Assertions validate that your API response meets expected criteria. A test passes only when all assertions pass.

Overview

Each test can have multiple assertions. Assertions are evaluated in order, and you can configure whether to stop on the first failure or continue checking all assertions.

Assertion Types

Status Code

Validate the HTTP response status code.

PatternMatches
200Exactly 200
2xxAny 200-299
200,201200 or 201
2xx,3xxAny 200-399

Examples:

  • 2xx - Any successful response
  • 200,201,204 - Common success codes
  • 200 - Exactly 200 OK

Response Time

Ensure the response completes within a threshold.

  • Threshold: Maximum time in milliseconds

Example: 500 fails if response takes longer than 500ms.

Use this to catch performance degradation before it impacts users.

JSON Path

Extract a value from JSON responses and compare it.

  • Path: JSONPath expression (e.g., $.status, $.data[0].id)
  • Expected: The value to match

Examples:

PathJSONResult
$.status{"status": "ok"}ok
$.count{"count": 5}5
$.items[0].name{"items":[{"name":"first"}]}first
$.data.enabled{"data":{"enabled":true}}true

Contains

Check if the response body contains a specific string.

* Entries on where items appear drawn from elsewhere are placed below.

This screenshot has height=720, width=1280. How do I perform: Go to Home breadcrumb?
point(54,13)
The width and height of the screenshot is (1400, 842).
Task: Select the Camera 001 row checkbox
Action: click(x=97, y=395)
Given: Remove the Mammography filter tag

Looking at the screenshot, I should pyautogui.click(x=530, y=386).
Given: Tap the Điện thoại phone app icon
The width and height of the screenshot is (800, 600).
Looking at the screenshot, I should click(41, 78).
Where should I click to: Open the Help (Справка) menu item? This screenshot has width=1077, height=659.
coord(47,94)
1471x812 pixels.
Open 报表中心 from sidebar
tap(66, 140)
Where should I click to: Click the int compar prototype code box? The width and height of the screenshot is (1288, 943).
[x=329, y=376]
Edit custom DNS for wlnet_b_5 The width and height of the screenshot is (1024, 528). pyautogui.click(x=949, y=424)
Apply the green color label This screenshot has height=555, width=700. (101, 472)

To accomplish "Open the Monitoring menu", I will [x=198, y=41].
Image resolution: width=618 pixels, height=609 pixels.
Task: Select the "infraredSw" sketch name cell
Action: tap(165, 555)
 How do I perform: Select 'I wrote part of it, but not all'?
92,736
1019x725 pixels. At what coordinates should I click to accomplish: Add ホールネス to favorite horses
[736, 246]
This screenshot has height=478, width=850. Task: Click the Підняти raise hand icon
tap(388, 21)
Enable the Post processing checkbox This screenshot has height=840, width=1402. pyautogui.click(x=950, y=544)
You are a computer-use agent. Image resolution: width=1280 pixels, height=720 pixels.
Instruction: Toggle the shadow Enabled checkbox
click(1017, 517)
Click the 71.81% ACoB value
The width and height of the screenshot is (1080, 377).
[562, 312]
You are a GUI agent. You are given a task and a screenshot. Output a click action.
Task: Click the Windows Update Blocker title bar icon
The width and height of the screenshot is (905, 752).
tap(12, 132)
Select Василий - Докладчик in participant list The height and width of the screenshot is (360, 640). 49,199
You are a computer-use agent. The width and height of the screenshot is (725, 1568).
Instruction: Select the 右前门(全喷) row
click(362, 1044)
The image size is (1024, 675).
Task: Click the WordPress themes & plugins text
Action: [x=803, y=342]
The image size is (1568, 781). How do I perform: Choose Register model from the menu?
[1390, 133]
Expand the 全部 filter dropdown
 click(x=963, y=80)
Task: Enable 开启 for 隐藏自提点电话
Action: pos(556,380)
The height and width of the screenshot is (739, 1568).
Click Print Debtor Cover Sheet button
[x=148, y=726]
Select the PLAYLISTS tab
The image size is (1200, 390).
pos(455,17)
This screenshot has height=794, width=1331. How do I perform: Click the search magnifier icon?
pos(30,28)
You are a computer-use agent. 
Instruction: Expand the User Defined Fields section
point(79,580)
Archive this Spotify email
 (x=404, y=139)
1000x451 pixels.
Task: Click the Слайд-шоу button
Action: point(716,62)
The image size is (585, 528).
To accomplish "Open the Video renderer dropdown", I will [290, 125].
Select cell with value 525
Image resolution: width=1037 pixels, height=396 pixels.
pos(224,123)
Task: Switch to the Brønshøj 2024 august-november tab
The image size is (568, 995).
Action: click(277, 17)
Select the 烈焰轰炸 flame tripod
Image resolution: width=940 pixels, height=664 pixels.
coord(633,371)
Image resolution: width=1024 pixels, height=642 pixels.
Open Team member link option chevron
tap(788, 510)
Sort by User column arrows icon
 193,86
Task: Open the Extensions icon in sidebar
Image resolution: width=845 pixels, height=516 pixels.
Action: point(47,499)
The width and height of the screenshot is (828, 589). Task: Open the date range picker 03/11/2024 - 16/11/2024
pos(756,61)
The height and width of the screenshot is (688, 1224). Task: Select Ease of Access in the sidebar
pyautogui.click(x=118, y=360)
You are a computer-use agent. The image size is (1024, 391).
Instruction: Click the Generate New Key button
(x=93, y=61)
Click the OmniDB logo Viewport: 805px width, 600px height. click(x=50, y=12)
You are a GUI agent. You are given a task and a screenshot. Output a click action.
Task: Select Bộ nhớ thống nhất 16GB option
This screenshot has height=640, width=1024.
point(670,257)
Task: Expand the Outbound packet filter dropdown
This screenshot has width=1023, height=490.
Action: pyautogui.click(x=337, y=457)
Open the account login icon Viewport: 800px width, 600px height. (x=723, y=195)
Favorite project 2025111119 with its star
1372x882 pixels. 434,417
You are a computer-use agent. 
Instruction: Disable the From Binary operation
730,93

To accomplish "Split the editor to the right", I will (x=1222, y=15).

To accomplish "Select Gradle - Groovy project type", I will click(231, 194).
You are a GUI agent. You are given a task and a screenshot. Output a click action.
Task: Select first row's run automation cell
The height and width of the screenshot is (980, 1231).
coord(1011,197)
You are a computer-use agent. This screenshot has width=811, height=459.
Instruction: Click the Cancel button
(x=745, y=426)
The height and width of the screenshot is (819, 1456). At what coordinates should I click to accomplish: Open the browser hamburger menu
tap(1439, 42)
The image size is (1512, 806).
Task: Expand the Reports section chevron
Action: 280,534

  • Text: The string to search for

Example: "healthy" passes if the response contains the word "healthy" anywhere.

This is case-sensitive. Use for simple text matching when JSONPath isn't needed.

Regex Pattern

Match the response body against a regular expression.

  • Pattern: A valid regex pattern

Examples:

PatternMatches
"status":\s*"ok""status": "ok" or "status":"ok"
version.*[0-9]+\.[0-9]+version: 1.0, version 2.3
(?i)successSuccess, SUCCESS, success

Header Exists

Verify a specific header is present in the response.

  • Header Name: The header to check (case-insensitive)

Examples:

  • Content-Type - Verify content type is set
  • X-Request-Id - Verify request tracking header
  • Cache-Control - Verify caching headers

Header Value

Verify a header has a specific value.

  • Header Name: The header to check
  • Expected Value: The expected value

Stop on Failure

When enabled, the test stops evaluating remaining assertions after a failure. This is useful when:

  • Later assertions depend on earlier ones
  • You want to avoid unnecessary processing
  • The first failure is the most important

When disabled, all assertions are evaluated and all failures are reported.

Best Practices

Order Matters

Put the most important assertions first:

  1. Status code (is the request successful?)
  2. Response time (is it fast enough?)
  3. Content validation (is the data correct?)

Start Simple

Begin with basic assertions:

Status Code: 2xx

Add more specific assertions as needed:

Status Code: 200
Response Time: < 500ms
JSON Path: $.status = "healthy"

Avoid Over-Asserting

Don't assert on volatile data:

  • Timestamps
  • Random IDs
  • Counts that change frequently

Focus on stable indicators of health.